Our next question comes from the line of Brian Reynolds with UBS. .
Maybe to start off on just the Permian growth expectations. It seems like there was a slight shift in cadence lower for -- to 500,000 barrels per day from prior expectations. But it also seems like Plains is capturing the larger share of the gathering in long-haul volumes compared to prior year.
So curious if you could just discuss the drivers around, one, the Permian growth guidance and then second, Plains assumptions around market share and margin opportunities into '23?.
This is Jeremy Goebel. First, on the production forecast. Last February, we guided roughly approximately 600,000 barrels a day of growth in '22 and '23. You're going to exit '22 at roughly 5.7 million barrels a day. Exit '23, at roughly 6.1 million to 6.2 million barrels a day. That puts you in a range of on target with where we were last year.

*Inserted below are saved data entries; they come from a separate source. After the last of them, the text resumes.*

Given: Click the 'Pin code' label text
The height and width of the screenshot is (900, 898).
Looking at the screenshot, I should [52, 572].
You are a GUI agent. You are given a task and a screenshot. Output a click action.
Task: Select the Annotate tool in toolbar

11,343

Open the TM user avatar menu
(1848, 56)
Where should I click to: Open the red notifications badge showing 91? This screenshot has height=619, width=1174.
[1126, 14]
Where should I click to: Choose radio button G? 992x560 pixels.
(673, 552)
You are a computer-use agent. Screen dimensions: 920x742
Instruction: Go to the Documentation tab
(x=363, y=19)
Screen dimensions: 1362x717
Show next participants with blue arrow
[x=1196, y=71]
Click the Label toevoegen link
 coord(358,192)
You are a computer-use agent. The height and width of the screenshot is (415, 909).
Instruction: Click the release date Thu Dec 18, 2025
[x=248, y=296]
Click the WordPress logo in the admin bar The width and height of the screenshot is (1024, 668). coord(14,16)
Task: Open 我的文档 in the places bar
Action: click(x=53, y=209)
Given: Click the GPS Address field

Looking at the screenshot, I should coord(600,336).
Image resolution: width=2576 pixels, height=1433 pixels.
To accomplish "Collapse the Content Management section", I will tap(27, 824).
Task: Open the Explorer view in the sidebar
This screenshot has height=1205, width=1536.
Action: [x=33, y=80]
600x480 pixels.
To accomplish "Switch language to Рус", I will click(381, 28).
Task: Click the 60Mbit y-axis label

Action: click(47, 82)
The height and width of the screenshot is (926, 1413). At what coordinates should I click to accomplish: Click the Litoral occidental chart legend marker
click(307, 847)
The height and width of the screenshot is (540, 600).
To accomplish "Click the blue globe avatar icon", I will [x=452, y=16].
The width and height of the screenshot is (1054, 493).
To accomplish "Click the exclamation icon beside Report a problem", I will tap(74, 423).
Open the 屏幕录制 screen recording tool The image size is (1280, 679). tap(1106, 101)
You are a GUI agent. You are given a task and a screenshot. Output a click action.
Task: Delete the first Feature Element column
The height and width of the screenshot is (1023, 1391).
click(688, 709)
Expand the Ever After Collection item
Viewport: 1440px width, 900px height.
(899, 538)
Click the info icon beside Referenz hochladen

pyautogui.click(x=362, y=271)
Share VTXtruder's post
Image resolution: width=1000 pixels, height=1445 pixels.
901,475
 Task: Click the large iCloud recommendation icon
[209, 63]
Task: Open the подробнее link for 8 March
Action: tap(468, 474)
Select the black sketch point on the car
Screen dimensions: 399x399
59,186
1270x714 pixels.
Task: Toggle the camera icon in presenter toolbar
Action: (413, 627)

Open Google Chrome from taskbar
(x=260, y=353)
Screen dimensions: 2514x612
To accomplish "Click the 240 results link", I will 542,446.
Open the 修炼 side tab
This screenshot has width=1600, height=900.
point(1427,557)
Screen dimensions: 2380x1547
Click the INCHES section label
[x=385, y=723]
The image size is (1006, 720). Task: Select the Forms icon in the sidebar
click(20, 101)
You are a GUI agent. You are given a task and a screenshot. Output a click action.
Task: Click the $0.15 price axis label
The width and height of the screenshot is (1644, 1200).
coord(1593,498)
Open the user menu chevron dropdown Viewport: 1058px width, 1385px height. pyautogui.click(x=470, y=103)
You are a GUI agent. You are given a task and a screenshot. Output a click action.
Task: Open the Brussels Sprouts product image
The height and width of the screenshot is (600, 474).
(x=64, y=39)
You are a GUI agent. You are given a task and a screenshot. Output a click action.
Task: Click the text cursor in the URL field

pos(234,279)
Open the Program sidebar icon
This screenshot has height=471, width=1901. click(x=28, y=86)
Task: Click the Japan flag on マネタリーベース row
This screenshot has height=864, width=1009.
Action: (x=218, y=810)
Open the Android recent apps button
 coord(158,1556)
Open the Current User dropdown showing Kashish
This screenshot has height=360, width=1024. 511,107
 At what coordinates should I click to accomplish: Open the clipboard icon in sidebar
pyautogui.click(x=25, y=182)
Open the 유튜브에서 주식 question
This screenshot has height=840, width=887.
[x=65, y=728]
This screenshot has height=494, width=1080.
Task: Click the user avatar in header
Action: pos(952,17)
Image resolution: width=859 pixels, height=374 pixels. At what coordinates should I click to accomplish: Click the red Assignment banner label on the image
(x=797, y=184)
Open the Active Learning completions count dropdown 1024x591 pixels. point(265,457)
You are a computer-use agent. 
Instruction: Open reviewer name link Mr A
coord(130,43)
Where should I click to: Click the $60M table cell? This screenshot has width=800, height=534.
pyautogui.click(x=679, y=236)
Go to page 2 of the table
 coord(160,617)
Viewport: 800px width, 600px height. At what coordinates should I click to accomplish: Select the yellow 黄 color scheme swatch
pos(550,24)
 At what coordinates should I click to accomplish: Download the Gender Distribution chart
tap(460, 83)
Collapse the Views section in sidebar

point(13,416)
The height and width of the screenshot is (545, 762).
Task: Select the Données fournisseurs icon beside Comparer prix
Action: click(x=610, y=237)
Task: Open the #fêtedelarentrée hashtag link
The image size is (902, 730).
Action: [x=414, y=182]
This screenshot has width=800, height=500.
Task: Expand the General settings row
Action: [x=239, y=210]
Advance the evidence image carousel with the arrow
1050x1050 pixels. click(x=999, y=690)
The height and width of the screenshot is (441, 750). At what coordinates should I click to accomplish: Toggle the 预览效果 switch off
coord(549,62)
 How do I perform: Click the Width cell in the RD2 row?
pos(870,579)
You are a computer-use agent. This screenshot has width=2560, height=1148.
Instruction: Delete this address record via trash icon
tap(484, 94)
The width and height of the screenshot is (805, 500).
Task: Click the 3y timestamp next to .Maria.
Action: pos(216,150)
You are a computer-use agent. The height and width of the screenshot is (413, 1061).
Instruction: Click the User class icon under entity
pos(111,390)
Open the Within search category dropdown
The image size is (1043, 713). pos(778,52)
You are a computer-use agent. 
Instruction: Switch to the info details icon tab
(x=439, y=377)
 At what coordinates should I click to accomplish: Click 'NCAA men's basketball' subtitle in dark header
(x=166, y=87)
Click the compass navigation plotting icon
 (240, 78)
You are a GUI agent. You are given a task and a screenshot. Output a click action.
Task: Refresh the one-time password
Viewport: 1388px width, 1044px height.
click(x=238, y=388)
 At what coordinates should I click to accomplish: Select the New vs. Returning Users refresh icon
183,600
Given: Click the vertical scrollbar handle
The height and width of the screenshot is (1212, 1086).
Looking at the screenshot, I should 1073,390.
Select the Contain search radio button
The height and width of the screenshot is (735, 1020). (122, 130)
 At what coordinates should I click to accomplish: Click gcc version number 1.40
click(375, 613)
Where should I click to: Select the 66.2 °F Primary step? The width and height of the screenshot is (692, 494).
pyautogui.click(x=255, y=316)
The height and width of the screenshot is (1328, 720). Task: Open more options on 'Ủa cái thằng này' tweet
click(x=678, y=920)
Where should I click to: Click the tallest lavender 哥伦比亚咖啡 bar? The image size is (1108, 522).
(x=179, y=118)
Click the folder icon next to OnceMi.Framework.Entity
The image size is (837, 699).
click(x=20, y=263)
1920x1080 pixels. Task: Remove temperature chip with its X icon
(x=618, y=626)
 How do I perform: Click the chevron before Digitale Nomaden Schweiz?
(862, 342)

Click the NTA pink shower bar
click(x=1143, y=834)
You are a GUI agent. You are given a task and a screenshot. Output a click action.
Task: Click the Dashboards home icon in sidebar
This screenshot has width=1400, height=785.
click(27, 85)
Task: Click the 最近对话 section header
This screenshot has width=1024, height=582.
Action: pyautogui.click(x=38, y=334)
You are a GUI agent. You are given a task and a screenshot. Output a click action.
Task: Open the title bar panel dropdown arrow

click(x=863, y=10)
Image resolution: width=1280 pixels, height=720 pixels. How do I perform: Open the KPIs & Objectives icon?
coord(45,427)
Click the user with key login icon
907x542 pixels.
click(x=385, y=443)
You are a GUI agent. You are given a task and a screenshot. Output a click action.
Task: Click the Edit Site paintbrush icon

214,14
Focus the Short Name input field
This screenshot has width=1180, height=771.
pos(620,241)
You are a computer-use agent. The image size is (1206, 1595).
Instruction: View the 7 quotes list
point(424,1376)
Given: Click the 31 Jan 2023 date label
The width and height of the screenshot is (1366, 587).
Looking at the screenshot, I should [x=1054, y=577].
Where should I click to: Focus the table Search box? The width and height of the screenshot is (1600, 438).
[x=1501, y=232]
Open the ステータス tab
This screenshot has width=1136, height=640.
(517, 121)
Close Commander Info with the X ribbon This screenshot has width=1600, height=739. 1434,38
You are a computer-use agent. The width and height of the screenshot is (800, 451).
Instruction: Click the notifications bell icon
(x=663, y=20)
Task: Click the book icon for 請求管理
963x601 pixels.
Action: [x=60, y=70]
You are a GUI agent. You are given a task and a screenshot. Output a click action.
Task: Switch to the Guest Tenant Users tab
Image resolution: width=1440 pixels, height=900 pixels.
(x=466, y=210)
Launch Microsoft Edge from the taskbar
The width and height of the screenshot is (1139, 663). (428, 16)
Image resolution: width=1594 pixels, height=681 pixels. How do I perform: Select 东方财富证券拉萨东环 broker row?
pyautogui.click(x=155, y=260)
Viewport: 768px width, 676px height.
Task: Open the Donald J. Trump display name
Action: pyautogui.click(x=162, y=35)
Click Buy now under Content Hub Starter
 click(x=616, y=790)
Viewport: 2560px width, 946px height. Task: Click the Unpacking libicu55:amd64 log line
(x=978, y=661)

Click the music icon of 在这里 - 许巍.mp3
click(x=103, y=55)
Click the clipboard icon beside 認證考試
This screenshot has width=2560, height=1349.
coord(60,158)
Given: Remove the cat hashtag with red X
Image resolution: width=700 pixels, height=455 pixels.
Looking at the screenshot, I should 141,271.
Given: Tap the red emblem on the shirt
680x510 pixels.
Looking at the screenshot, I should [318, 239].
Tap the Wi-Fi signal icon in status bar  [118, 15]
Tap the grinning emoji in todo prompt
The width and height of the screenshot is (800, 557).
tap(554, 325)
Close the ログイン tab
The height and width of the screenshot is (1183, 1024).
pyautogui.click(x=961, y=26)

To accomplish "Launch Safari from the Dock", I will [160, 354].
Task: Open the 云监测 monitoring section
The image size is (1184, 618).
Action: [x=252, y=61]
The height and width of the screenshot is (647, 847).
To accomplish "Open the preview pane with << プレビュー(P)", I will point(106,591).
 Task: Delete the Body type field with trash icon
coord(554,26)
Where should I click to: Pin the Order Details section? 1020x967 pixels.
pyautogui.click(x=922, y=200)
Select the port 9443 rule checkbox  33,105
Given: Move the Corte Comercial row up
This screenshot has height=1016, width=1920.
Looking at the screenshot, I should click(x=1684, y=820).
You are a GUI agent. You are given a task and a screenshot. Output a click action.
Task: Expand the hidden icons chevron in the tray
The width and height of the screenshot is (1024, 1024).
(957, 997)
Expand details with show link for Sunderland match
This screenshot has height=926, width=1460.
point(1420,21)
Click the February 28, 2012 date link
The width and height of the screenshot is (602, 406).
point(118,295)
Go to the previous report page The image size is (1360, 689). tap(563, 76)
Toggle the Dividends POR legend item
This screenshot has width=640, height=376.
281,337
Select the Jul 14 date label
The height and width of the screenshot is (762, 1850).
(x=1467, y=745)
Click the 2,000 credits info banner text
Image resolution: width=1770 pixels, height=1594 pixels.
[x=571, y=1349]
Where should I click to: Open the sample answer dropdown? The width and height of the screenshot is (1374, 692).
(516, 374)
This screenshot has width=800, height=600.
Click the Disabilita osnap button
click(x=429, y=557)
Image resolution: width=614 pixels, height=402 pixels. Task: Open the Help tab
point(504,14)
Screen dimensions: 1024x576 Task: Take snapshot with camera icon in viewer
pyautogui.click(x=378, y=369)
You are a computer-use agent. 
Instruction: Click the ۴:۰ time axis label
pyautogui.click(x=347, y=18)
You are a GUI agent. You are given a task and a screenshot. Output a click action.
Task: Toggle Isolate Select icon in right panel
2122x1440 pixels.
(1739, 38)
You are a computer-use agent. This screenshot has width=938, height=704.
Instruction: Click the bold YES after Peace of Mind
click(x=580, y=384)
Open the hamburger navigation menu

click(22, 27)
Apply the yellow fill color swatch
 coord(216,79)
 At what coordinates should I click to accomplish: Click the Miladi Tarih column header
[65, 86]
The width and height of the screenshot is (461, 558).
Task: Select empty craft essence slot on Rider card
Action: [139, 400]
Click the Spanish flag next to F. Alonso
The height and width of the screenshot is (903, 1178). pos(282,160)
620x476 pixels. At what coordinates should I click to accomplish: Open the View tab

So we think the cadence is consistent. The 340-ish rigs that are working today is roughly 75 more than we're working in the prior period contributing to growth today.
So we look at that plus a roughly 10% increase in the well connects across our system throughout the year gives us pretty much good confidence on a top-down level as well as the bottoms up filled from producer forecast in the 500,000 barrels a day outlook that we have..
Some of the offset is to potentially slowing down is what we can foresee is incremental basin decline just from higher production. You've got a rebuilding of a modest level of DUCs across the system because you had some depletion last year.
And then the continued conversion of development programs to maximizing the value of the inventory in the units as opposed to unbounded wells. So that combination gives us a view as to -- if you just ran out based on historical books and every well gets completed, you get higher than 500,000 barrels a day growth.
So that's kind of some of the factors we considered in coming out with our view of production for this year..
As for the capture rate, we look at our individual producer contributions and we look at the bottoms-up forecast as well as a top-down view. That gives us confidence as to where our capture rate would look. I'd also highlight that roughly 50,000 barrels a day is coming from another gathering system moving on to our long-haul pipe.
So it's really an intra-basin capture. So some of that's really being gathered by a third party. We capture it intra-basin movement to our long-haul type. So the 350 number you could really look at that as 300 relative to 500 as opposed to 350 relative to 500. .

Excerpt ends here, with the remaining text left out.